The Mule (15)
Starring: Clint Eastwood, Bradley Cooper, Laurence Fishburne, Michael Peña, Dianne Wiest, Andy Garcia, Alison Eastwood & Taissa Farmiga
Directed by: Clint Eastwood
Running time: 1hr 56mins
Broke, alone and facing foreclosure on his business, 90-year-old horticulturist Earl Stone takes a job as a drug courier for a Mexican cartel.
There is a line in the first season of House of Cards where Frank Underwood notes: “Money is the McMansion in Sarasota that starts falling apart after ten years. Power is the old stone building that stands for centuries. I cannot respect someone who does not see the difference.”
Stepping behind the camera for the thirty-eighth time, as well as in front for the sixty-third, the line might well have been written with Eastwood in mind.
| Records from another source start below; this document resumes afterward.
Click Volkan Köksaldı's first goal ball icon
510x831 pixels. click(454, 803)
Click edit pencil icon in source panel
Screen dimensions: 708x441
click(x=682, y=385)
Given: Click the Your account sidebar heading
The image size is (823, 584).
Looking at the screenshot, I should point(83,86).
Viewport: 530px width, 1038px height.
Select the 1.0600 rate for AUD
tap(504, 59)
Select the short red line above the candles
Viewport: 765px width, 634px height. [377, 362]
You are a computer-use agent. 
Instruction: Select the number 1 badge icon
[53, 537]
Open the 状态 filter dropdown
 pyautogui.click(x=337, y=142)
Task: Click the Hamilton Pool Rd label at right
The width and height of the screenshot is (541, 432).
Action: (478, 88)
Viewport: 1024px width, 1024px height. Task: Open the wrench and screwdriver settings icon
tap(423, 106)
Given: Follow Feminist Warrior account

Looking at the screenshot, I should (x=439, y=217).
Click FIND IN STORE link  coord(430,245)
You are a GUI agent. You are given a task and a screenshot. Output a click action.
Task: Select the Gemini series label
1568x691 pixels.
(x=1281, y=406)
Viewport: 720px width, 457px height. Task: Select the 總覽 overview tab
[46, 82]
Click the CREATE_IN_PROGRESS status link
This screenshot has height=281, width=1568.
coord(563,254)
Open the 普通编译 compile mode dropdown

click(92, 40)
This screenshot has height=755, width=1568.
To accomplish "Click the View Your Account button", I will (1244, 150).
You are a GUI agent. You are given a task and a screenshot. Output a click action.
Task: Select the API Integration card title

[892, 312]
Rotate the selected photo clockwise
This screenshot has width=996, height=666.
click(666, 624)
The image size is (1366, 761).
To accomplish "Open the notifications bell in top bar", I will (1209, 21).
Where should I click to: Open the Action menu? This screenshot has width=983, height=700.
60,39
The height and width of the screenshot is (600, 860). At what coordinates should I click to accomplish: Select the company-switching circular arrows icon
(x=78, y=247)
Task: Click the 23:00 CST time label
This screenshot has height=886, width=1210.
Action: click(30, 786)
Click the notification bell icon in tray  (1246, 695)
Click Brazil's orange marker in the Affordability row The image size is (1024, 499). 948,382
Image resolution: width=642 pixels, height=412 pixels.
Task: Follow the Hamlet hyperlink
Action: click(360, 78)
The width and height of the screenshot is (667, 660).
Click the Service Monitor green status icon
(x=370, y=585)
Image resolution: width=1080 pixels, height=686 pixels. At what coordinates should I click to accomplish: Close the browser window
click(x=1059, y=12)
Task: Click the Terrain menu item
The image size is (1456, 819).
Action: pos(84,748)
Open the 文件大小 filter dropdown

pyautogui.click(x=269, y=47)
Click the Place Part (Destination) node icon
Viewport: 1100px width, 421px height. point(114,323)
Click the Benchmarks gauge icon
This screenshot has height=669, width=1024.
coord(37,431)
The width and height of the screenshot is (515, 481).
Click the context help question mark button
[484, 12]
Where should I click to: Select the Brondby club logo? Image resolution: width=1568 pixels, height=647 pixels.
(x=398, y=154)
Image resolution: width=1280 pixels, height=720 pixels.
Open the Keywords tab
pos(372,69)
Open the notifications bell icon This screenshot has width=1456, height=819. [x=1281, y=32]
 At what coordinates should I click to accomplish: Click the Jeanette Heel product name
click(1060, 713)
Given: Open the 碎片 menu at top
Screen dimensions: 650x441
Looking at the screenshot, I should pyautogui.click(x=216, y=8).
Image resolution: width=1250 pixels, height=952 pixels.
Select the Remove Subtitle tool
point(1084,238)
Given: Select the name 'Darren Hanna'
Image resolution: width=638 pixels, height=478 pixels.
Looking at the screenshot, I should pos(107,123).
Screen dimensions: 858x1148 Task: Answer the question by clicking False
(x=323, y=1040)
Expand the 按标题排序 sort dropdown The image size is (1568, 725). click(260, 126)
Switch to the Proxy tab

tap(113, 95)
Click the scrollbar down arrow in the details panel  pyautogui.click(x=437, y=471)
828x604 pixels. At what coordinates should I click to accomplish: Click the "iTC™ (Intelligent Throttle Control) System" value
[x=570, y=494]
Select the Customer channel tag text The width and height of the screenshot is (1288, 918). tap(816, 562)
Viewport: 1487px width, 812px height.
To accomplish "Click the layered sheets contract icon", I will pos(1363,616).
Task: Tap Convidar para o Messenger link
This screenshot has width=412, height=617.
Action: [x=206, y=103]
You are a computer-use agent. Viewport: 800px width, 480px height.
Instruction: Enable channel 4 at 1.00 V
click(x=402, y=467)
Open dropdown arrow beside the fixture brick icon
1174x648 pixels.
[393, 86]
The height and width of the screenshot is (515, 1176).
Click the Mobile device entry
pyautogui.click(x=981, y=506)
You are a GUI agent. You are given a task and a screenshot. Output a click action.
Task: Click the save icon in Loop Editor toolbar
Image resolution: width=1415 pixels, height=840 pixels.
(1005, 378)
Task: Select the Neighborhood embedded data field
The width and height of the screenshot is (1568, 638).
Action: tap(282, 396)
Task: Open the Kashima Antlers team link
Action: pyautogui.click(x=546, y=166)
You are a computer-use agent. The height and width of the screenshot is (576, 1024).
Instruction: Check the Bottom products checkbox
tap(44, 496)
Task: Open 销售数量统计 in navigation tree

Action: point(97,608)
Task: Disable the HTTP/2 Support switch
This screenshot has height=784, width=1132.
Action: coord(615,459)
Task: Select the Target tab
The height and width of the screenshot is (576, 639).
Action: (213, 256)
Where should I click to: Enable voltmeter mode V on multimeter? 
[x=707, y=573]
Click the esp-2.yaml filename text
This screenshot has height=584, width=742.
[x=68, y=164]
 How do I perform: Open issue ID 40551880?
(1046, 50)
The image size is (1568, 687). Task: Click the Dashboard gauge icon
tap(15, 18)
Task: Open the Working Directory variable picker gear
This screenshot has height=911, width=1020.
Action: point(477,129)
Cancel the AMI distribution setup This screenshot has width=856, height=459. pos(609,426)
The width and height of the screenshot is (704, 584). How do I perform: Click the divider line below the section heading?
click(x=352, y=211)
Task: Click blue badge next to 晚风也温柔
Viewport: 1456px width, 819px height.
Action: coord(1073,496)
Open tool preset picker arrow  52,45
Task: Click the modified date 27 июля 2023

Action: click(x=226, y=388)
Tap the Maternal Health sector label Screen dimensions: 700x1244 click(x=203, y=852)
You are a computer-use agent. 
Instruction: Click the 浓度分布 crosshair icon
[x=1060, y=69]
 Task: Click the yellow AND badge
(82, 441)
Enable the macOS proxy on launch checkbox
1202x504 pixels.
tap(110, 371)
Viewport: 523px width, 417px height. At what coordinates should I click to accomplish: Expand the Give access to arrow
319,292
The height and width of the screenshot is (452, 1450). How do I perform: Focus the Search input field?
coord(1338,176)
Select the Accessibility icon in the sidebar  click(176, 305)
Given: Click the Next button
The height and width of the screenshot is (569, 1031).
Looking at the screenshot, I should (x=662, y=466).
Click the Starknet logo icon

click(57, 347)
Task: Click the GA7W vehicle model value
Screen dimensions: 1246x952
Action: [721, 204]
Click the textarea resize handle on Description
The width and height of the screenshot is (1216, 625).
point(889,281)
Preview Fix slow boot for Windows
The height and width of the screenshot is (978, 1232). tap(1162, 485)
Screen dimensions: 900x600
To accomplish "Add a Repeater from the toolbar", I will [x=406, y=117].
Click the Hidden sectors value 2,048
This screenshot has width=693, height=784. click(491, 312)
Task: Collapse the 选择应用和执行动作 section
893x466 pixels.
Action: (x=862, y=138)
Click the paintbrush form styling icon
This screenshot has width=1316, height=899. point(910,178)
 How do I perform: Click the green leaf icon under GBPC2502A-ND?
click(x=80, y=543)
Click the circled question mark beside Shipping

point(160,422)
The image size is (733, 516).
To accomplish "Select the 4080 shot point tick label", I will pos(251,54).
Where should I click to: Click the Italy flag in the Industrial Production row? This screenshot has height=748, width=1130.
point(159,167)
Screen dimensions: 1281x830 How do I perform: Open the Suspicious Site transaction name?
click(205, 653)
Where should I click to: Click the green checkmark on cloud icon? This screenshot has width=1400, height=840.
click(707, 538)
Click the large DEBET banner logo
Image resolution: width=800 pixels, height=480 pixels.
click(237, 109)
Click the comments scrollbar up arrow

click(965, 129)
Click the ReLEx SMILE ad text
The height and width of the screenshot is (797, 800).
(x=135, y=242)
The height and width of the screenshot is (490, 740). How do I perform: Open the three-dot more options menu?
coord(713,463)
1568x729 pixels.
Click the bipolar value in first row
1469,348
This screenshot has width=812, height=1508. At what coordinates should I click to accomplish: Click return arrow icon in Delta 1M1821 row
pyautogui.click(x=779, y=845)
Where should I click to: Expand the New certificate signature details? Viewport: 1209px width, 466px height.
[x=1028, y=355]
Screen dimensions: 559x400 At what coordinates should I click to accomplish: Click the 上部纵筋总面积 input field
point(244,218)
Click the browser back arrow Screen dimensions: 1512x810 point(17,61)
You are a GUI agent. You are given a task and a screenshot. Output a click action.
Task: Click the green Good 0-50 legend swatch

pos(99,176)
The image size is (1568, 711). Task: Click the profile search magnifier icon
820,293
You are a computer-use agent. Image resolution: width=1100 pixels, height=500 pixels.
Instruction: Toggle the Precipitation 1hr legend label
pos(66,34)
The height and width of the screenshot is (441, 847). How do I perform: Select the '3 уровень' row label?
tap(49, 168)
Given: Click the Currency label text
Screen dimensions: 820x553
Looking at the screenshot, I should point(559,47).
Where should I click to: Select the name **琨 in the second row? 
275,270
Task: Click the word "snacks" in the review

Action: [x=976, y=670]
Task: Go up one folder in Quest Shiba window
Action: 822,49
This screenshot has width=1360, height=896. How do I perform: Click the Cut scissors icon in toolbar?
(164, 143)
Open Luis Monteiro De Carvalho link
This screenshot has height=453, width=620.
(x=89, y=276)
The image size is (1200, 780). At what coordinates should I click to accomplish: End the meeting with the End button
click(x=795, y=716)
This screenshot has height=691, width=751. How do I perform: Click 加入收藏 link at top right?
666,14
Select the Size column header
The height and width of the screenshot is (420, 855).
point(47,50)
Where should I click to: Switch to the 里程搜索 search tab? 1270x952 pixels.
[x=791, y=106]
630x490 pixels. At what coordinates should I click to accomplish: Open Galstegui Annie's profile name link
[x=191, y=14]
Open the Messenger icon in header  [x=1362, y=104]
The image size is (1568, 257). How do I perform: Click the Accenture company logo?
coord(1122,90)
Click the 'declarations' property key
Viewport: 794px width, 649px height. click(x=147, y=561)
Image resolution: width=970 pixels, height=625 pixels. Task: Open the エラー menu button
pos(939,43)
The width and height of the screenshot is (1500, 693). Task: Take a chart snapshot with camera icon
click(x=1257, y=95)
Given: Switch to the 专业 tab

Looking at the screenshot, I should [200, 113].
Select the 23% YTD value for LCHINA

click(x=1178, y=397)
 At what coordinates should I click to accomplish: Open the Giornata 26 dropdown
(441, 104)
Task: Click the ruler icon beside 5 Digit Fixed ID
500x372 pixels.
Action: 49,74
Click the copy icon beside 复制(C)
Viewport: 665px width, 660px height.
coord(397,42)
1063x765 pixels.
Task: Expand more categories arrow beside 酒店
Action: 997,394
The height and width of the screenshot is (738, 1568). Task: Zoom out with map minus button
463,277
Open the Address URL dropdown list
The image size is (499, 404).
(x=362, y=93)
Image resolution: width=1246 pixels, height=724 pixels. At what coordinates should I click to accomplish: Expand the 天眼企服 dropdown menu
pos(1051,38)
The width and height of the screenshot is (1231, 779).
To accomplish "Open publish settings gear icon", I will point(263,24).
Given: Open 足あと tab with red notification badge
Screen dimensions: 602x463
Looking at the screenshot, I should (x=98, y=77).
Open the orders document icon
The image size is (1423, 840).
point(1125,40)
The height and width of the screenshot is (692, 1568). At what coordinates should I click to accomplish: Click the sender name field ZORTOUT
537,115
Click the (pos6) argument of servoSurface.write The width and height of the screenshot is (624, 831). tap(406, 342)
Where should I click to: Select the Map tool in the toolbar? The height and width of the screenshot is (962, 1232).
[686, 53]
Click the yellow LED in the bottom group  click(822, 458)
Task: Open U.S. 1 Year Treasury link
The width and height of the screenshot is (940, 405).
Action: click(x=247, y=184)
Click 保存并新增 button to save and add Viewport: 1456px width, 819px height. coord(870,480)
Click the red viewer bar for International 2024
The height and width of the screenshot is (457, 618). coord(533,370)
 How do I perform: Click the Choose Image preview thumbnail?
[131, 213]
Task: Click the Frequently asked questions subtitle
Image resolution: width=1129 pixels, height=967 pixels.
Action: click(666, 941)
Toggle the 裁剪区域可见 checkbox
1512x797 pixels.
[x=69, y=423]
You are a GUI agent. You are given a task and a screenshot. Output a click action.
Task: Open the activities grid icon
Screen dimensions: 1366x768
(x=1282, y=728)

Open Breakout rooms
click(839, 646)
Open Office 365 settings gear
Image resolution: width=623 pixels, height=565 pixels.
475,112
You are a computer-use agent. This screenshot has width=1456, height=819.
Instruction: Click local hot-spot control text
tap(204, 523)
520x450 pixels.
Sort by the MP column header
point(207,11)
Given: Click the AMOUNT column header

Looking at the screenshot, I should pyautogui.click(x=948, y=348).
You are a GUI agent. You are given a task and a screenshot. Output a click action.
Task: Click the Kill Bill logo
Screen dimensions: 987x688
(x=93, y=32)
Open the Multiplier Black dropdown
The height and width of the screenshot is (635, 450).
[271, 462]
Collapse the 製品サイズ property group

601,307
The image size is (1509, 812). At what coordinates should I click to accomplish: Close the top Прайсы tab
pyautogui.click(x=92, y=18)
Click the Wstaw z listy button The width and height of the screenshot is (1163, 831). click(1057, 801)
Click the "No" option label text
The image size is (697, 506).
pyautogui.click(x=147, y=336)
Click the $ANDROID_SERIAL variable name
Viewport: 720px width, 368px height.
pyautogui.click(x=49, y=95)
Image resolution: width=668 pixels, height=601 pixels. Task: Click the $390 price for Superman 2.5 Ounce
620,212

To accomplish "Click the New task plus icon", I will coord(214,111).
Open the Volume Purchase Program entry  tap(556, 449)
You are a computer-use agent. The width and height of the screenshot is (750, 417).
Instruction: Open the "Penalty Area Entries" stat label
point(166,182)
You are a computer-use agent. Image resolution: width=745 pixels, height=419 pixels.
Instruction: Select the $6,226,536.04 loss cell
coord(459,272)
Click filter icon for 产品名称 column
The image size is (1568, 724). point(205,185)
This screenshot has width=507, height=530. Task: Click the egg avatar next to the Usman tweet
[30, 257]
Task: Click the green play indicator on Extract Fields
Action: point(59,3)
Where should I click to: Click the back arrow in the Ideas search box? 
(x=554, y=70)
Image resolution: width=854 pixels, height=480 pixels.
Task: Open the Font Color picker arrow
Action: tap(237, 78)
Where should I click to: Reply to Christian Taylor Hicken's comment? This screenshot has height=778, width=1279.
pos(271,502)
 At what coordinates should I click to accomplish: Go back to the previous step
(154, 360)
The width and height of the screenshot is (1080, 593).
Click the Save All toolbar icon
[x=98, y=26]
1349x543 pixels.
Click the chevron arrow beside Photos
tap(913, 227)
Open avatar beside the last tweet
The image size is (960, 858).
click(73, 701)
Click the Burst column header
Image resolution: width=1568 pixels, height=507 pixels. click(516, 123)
Six decades into his career, his name still commands awe and respect and unlike his contemporaries, it is not because of what he has done but because of what he continues to do.
The Mule is a beautifully made road movie devoid of ego where Eastwood shows every line on his face (and arms) – a softer version of his openly racist character in Gran Torino. here his character, Earl, is still – for all his charm – too quick to put his needs above all others; a selfish, thoughtless man who, thanks to Eastwood’s mischievous charisma, you can see why his family still don’t want to fully cast him aside.
As entertaining as the film is, it doesn’t seem to know quite what it wants to be: it’s laid back and funny – an exchange with Andy Garcia’s cartel kingpin a particular highlight – but at the same time it serves as an odd mix of therapeutic confession as Eastwood tells Bradley Cooper’s DEA agent that he regrets putting work above family and Eastwood’s real-life daughter, one of at least eight children from numerous women, shares the screen with him just to add to the poignancy of his words.
We never get to see the stark reality of the job Earl is doing the while, yes, it’s fun to see the 88-year-old star casually eating ice cream while his cartel handlers freak out, the movie overlooks the ultimate destination of his cargo and the pain and suffering that Earl is blissfully delivering.
What it is though, is a charming, funny and at times tense movie that puts the story over spectacle. In that regard, Clint Eastwood remains forever the outlaw.